Answer

**step1** Understanding the Problem

The problem gives us a rule for how to find a value, f(x), when we know another value, x. The rule is written as $$f(x) = 5x + 40$$. This means to find f(x), we should take the value of x, multiply it by 5, and then add 40 to the result. We are asked to find what f(x) is when x has a specific value of -5.

**step2** Substituting the value of x

We are given that x is -5. We need to substitute this value into our rule. So, instead of $$5x + 40$$, we will calculate $$5 \times (-5) + 40$$.

**step3** Performing the multiplication

First, we need to perform the multiplication: $$5 \times (-5)$$. When a positive number is multiplied by a negative number, the result is a negative number. We know that $$5 \times 5 = 25$$. Therefore, $$5 \times (-5) = -25$$.

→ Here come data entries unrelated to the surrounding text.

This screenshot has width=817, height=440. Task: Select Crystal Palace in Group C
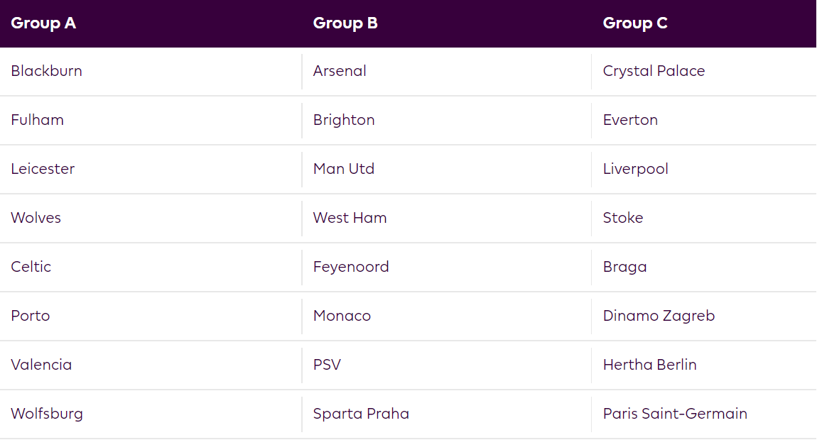coord(654,71)
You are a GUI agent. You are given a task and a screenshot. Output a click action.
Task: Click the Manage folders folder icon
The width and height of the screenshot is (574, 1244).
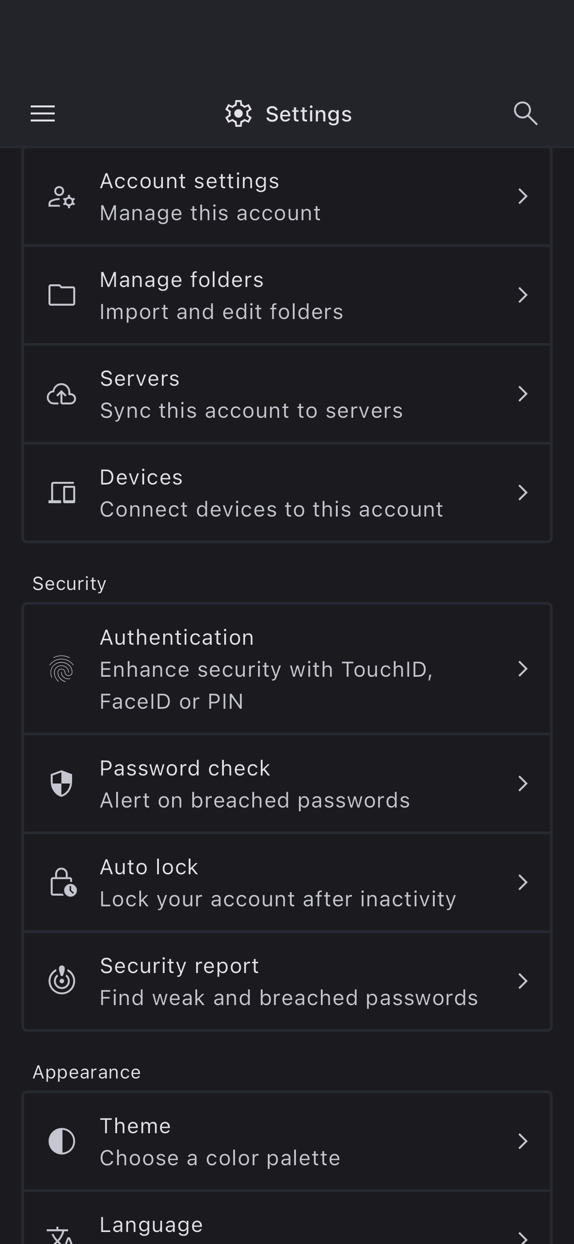click(x=62, y=295)
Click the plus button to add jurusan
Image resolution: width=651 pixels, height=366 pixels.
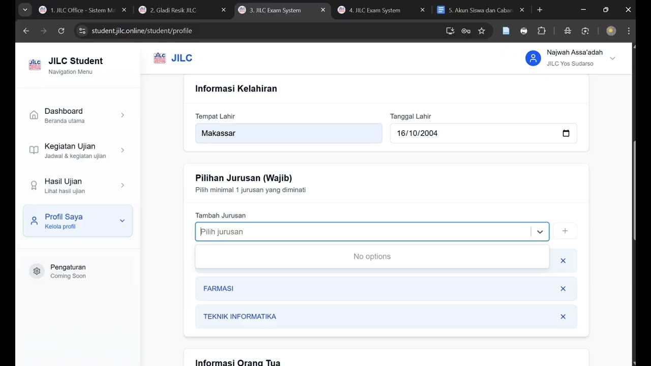click(x=565, y=231)
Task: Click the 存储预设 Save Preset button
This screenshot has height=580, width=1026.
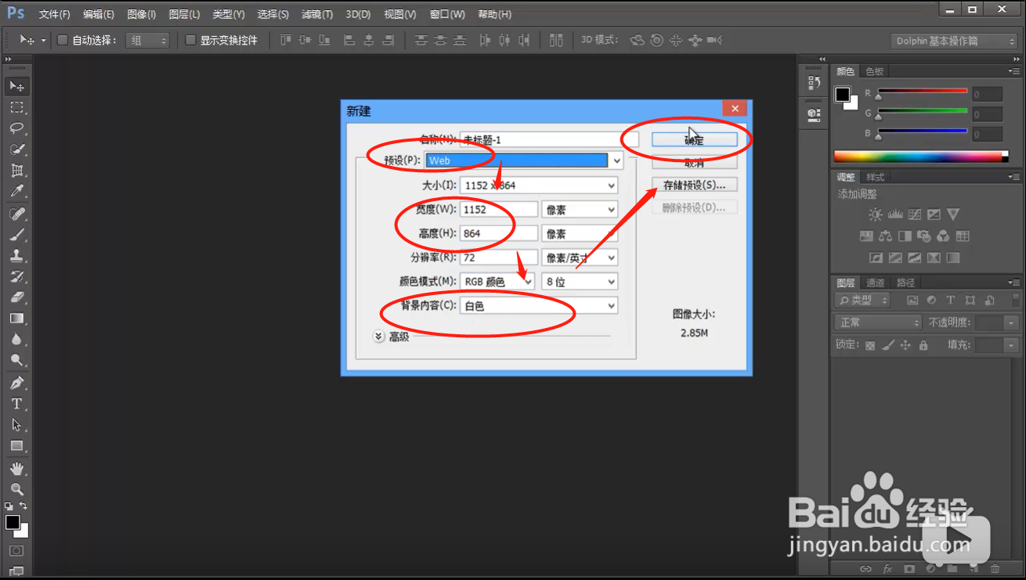Action: coord(694,183)
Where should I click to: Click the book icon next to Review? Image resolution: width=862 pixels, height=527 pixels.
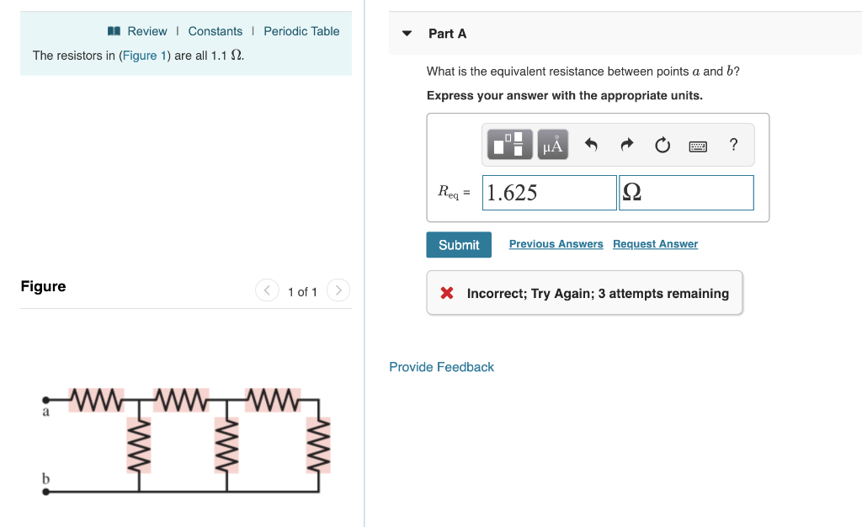(x=113, y=30)
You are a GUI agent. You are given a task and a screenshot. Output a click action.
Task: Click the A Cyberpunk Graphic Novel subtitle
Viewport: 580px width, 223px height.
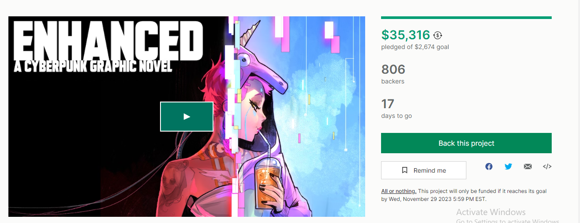click(x=93, y=66)
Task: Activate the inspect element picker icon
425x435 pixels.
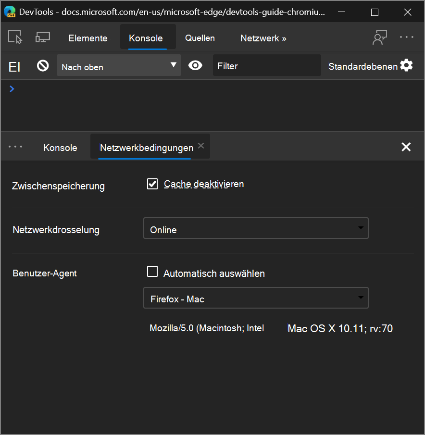Action: (x=15, y=37)
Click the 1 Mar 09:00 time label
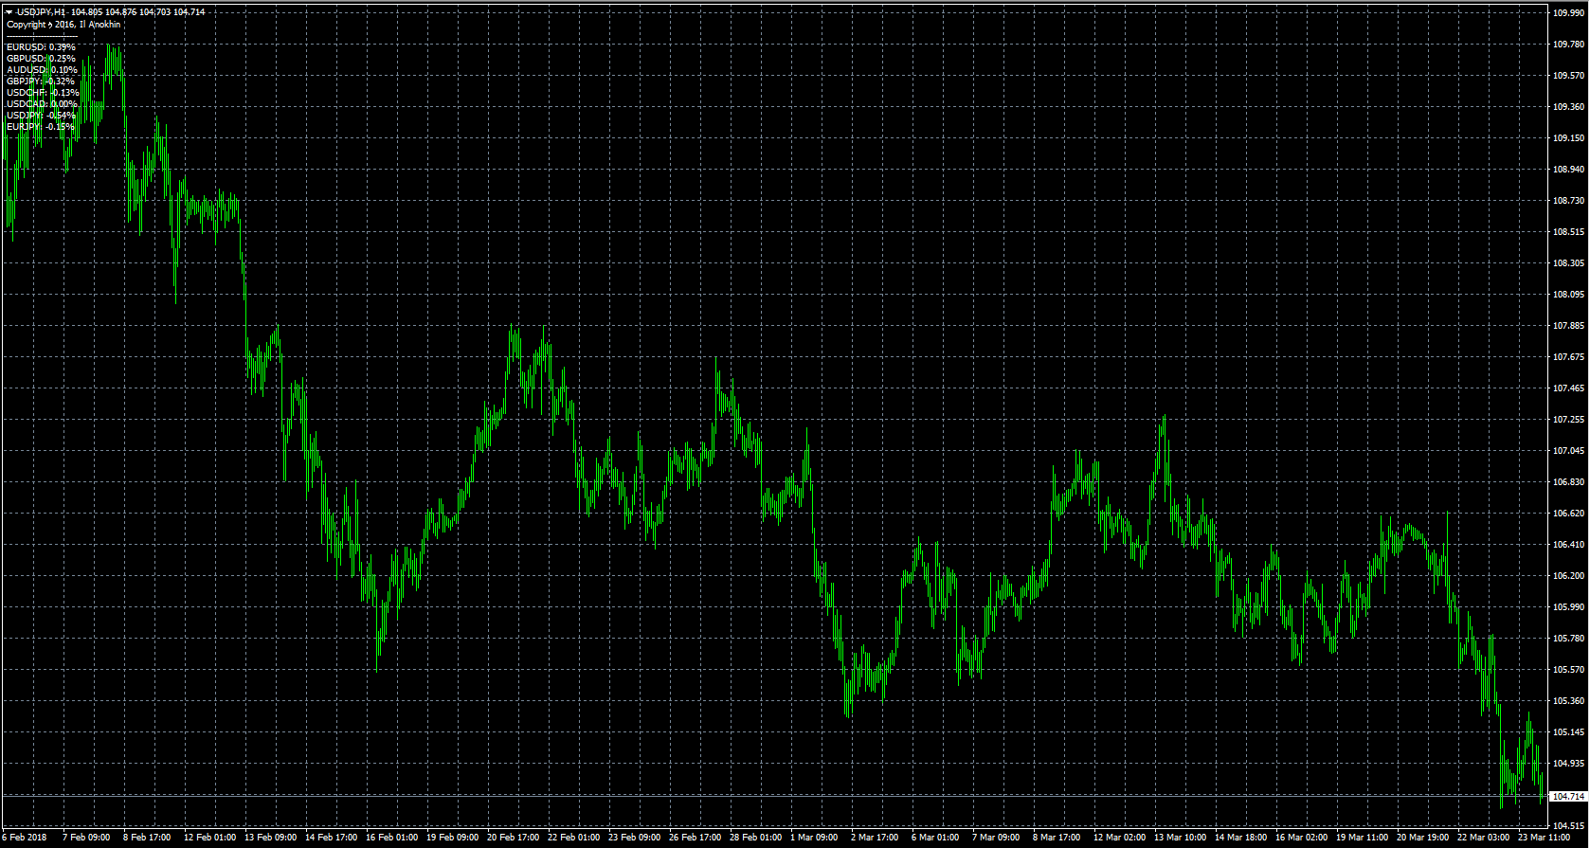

**step4** Performing the addition

Now, we have the expression $$-25 + 40$$. To add a negative number to a positive number, we can think of it as finding the difference between their absolute values and then using the sign of the number with the larger absolute value. The absolute value of -25 is 25, and the absolute value of 40 is 40. The difference between 40 and 25 is $$40 - 25 = 15$$. Since 40 is a positive number and has a larger absolute value than -25, the result will be positive. So, $$-25 + 40 = 15$$.

**step5** Stating the final answer

When x is -5, the value of f(x) is 15.